+++ Record excerpts

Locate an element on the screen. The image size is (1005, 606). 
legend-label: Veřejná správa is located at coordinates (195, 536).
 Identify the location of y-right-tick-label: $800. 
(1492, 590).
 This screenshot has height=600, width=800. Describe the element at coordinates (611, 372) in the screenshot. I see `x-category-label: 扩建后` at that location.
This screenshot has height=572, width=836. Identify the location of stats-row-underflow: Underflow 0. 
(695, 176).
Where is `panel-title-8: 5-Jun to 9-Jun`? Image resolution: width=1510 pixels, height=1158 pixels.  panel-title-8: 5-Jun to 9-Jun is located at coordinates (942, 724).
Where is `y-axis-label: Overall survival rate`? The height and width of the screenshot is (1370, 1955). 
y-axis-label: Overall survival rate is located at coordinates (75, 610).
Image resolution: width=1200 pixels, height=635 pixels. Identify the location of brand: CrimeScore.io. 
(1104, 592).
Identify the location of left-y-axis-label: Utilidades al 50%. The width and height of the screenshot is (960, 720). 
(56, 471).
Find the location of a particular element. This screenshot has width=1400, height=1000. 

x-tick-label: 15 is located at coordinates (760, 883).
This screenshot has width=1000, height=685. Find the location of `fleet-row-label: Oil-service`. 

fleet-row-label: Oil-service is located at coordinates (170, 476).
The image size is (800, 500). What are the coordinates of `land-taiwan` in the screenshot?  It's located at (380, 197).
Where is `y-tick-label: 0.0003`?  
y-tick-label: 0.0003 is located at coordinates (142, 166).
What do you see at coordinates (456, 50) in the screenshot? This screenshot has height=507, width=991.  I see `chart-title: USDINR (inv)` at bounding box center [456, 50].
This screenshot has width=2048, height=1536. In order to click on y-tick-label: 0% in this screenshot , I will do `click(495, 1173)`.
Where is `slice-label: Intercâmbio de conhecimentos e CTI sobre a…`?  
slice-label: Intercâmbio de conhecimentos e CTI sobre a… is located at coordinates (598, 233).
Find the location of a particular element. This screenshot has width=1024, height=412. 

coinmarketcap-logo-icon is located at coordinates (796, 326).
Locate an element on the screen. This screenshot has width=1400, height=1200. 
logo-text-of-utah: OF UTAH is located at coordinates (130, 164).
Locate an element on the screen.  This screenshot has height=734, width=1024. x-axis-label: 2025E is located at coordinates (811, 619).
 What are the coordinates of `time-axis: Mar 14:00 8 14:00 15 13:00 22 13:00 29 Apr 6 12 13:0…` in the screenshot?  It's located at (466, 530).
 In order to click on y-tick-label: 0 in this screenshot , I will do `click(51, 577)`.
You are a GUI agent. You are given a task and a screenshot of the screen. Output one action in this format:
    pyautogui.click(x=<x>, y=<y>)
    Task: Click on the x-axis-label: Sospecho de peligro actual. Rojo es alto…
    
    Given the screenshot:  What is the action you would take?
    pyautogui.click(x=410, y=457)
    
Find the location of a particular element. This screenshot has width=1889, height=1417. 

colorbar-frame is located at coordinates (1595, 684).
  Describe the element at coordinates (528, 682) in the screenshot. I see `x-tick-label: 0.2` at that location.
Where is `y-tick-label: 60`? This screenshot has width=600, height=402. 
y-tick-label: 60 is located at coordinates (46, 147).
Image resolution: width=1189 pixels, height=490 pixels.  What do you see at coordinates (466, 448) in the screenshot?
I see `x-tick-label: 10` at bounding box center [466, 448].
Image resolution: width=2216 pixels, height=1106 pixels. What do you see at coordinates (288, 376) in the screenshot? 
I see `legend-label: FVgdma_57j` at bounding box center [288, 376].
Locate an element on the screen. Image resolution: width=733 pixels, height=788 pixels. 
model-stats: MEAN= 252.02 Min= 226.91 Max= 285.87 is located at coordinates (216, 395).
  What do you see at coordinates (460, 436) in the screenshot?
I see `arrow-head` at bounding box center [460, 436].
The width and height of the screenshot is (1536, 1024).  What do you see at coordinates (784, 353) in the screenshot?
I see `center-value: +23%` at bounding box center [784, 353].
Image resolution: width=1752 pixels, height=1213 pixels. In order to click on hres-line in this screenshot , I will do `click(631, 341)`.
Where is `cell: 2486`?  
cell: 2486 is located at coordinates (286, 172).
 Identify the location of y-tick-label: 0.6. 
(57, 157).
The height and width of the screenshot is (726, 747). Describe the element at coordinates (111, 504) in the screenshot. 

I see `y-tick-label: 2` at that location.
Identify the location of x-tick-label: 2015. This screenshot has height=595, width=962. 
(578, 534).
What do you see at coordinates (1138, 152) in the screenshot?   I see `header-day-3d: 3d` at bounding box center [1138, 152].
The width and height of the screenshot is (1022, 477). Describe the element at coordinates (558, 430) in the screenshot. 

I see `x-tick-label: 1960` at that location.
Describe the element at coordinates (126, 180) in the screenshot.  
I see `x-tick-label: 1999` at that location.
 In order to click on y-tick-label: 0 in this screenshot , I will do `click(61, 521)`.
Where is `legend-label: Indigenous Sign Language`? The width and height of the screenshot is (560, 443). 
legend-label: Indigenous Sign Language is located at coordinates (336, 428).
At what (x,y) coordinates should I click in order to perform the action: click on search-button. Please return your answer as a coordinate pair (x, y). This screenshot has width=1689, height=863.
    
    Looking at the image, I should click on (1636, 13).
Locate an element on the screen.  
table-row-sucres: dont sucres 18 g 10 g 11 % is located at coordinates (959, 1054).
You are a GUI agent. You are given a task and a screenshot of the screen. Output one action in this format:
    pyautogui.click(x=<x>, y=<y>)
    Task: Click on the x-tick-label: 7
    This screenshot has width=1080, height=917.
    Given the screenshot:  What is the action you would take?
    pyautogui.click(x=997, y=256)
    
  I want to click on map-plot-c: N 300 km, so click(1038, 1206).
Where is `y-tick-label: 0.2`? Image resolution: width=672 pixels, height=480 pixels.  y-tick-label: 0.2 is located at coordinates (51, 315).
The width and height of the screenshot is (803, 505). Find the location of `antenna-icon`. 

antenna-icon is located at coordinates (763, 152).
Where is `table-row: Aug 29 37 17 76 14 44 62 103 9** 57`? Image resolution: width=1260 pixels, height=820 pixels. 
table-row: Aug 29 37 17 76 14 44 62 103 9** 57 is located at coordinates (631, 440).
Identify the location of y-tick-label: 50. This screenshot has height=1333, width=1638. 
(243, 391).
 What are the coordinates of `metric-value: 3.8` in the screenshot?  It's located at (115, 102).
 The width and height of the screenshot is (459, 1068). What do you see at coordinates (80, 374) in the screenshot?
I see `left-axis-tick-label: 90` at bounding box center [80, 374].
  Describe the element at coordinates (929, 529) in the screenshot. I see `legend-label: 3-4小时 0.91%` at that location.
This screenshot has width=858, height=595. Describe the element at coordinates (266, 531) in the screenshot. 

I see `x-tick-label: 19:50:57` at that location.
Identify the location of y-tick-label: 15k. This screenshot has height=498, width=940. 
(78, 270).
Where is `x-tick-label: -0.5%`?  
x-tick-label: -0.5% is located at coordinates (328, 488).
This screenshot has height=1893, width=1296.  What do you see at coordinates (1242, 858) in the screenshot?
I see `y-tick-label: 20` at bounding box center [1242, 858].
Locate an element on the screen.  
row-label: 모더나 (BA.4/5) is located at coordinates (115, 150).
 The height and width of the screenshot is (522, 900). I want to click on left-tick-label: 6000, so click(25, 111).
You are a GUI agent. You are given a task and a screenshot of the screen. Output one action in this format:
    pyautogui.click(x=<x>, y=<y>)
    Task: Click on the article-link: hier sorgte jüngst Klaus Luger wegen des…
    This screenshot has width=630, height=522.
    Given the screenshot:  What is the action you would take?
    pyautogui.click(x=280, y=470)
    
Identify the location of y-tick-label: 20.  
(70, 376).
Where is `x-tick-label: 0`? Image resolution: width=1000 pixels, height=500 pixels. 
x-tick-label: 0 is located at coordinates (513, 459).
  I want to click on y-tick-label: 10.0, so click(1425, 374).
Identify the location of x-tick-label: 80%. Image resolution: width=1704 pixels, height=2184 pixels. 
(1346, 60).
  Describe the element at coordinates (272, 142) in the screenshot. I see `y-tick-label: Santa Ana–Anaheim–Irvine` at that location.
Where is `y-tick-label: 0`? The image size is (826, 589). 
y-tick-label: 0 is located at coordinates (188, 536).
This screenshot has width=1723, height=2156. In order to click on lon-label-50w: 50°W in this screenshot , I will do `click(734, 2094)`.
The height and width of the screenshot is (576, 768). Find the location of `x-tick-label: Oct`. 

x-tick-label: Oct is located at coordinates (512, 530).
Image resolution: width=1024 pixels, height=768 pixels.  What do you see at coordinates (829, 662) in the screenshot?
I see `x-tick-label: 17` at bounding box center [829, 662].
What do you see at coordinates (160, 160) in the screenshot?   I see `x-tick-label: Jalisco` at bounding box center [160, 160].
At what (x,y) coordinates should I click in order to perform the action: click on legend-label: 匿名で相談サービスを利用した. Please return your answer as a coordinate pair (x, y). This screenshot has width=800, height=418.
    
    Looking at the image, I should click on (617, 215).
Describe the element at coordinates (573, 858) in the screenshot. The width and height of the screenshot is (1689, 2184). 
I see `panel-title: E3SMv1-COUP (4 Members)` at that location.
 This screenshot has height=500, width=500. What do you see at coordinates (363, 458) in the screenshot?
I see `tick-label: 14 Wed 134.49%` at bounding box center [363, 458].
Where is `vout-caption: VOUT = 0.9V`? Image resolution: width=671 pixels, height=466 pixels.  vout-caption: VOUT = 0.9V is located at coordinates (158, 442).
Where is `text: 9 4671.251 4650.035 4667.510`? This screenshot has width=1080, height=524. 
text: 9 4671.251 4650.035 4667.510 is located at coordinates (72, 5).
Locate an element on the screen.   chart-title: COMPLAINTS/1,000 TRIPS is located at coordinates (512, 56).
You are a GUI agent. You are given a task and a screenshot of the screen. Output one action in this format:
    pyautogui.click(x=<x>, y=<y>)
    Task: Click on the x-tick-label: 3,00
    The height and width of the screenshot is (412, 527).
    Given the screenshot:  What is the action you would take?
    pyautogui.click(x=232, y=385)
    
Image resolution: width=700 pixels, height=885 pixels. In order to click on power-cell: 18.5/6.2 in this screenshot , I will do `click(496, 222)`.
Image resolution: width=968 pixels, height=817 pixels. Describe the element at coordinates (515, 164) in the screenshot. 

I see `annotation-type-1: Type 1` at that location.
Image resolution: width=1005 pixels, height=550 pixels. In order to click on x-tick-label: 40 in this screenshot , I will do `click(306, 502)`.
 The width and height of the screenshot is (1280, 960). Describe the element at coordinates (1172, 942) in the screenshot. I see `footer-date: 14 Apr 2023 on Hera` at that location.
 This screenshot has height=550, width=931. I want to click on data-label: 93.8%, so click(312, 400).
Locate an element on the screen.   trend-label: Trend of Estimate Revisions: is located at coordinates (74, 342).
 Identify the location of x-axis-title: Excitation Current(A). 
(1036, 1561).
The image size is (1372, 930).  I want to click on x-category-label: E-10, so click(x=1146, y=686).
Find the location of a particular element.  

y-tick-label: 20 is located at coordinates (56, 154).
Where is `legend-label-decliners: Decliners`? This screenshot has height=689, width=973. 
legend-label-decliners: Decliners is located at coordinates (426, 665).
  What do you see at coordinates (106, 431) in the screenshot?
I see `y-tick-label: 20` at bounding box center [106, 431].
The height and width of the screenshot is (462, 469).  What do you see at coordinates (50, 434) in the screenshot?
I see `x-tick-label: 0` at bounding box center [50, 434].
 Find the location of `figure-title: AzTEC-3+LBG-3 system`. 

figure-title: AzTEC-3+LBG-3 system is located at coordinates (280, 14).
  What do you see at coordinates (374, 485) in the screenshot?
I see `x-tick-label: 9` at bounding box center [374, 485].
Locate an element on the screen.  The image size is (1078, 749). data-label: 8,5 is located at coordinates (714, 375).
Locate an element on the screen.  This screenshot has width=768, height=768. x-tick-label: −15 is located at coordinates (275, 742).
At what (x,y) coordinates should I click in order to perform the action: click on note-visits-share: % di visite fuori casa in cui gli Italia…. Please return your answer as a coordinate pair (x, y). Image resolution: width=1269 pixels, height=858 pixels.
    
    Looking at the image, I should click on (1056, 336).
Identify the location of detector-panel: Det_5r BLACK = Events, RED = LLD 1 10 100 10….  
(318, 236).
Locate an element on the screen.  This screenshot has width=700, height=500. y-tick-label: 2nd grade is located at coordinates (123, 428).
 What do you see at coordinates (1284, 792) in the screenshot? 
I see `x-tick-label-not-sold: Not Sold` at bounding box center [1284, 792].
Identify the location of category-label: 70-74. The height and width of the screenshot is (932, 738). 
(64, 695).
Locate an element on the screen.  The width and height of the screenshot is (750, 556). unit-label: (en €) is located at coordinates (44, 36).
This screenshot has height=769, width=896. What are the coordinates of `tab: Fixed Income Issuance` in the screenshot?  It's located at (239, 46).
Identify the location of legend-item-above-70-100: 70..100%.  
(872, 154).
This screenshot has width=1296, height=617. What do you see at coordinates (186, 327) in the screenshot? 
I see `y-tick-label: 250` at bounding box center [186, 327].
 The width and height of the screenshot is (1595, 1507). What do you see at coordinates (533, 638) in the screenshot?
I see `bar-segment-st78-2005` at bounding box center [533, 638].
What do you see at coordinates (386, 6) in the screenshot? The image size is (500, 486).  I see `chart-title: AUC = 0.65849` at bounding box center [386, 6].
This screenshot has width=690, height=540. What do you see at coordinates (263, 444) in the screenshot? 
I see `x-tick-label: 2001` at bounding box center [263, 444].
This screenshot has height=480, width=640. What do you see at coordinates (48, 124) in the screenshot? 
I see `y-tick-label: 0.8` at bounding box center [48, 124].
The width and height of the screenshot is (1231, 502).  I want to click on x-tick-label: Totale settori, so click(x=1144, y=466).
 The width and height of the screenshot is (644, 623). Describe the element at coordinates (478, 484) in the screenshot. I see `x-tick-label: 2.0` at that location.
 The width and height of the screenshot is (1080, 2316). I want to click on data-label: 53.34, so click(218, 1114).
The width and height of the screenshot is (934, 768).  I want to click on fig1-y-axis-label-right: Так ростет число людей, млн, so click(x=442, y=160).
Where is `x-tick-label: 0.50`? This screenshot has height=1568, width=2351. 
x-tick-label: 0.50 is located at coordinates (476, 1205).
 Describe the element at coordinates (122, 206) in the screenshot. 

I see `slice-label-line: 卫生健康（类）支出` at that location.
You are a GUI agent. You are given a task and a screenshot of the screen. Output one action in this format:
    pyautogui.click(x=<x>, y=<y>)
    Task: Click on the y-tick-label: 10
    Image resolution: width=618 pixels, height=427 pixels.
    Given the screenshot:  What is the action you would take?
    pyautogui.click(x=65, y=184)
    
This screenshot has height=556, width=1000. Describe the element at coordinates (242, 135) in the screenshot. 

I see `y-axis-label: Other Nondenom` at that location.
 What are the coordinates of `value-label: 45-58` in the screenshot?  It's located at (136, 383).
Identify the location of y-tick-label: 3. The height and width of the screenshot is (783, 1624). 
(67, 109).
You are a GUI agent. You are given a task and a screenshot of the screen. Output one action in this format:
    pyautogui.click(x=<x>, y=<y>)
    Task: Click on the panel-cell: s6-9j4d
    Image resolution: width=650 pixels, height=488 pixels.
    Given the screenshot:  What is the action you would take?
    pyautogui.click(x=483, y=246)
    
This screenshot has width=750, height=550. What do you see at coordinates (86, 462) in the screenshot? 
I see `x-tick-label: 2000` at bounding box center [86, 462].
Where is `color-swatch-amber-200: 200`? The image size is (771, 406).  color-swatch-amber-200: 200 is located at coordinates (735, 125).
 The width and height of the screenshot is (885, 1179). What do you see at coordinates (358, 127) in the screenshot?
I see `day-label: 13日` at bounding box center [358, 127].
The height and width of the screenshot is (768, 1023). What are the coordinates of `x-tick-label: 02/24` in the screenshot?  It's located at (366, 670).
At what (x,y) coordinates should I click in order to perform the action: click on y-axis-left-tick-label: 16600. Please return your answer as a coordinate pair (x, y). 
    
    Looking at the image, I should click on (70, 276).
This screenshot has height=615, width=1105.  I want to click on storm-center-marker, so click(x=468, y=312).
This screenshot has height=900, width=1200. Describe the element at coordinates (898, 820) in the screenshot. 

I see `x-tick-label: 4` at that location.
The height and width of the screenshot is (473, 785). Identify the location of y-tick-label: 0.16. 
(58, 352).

++++++

* _Task directions_:
Repeat, without any changes, the lines of the items from the line with "Image resolution: width=968" to the line with "(1036, 1561).", including both of those lines.

* _Response area_:
Image resolution: width=968 pixels, height=817 pixels. Describe the element at coordinates (515, 164) in the screenshot. 

I see `annotation-type-1: Type 1` at that location.
Image resolution: width=1005 pixels, height=550 pixels. In order to click on x-tick-label: 40 in this screenshot , I will do `click(306, 502)`.
 The width and height of the screenshot is (1280, 960). Describe the element at coordinates (1172, 942) in the screenshot. I see `footer-date: 14 Apr 2023 on Hera` at that location.
 This screenshot has height=550, width=931. I want to click on data-label: 93.8%, so click(312, 400).
Locate an element on the screen.   trend-label: Trend of Estimate Revisions: is located at coordinates (74, 342).
 Identify the location of x-axis-title: Excitation Current(A). 
(1036, 1561).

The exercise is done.